Third, while you shouldn't take performative rituals at face value, you must still perform them— enthusiastically and with gusto. In countries like Japan, Russia, and parts of Eastern Europe, to successfully work with someone you must drink with them. Drinking is a trust building ritual and a mechanism to signal that you are part of the in-group. No drinking, no promotion. In corporate America the lion's share of this signaling is done through proselytizing management technologies. Going to meetings, talking about KPIs, OKRs, collaboration, Agile— all are shibboleth to signal you're part of the in-group, in the same way drinking is an in-group signal in other parts of the world. No shibboleth, no promotion.

VII. Zen And The Art Of Motorcycle Maintenance

Another book that I hated when I was younger, then looped all the way back around and decided was awesome. Seeing a pattern? I do my best to extrapolate and just assume that everything I think will be obviously wrong in five years... but I also can't just decide to be wiser so I've decided to lean into it.

Link.

I.

After a while Sylvia sits down on the wooden picnic bench and straightens out her legs, lifting one at a time slowly without looking up. Long silences mean gloom for her, and I comment on it. She looks up and then looks down again.

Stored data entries
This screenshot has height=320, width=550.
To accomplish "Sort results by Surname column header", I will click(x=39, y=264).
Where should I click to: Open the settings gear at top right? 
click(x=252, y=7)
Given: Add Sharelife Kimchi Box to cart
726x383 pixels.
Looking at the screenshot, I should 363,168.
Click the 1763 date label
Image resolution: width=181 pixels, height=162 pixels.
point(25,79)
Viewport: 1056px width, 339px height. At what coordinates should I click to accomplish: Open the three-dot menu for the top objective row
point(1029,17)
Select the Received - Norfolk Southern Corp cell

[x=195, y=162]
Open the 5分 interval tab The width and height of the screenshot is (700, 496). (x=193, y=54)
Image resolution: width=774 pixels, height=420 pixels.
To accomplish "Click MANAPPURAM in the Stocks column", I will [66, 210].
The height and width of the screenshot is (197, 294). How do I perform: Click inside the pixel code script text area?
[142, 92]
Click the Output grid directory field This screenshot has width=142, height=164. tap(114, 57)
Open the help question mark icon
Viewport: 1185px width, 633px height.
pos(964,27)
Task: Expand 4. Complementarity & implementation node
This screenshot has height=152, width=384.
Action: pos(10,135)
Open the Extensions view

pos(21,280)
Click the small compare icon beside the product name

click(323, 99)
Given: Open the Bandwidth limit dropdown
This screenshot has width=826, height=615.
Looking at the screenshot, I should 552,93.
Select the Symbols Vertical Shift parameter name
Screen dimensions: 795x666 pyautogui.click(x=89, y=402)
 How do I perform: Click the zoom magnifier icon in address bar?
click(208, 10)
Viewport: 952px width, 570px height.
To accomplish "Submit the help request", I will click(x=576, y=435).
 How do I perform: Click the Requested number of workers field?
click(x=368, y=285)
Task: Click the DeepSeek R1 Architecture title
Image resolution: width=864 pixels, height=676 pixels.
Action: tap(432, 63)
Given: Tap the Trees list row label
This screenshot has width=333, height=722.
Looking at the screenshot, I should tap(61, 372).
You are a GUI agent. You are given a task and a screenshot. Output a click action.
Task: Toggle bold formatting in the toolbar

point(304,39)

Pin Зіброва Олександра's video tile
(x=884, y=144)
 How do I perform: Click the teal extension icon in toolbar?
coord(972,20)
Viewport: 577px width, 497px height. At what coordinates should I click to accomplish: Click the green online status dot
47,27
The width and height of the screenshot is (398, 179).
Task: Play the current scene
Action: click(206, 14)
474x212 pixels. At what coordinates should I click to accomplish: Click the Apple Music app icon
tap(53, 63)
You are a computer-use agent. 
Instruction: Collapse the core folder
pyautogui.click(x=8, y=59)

» Work item
Using the text, explain in one to three sentences why, in countries like Japan, Russia, and parts of Eastern Europe, you must drink with someone to work with them successfully.

» Result
Drinking in those countries is a trust-building ritual and a way to signal that you belong to the in-group. Without it, there is no promotion.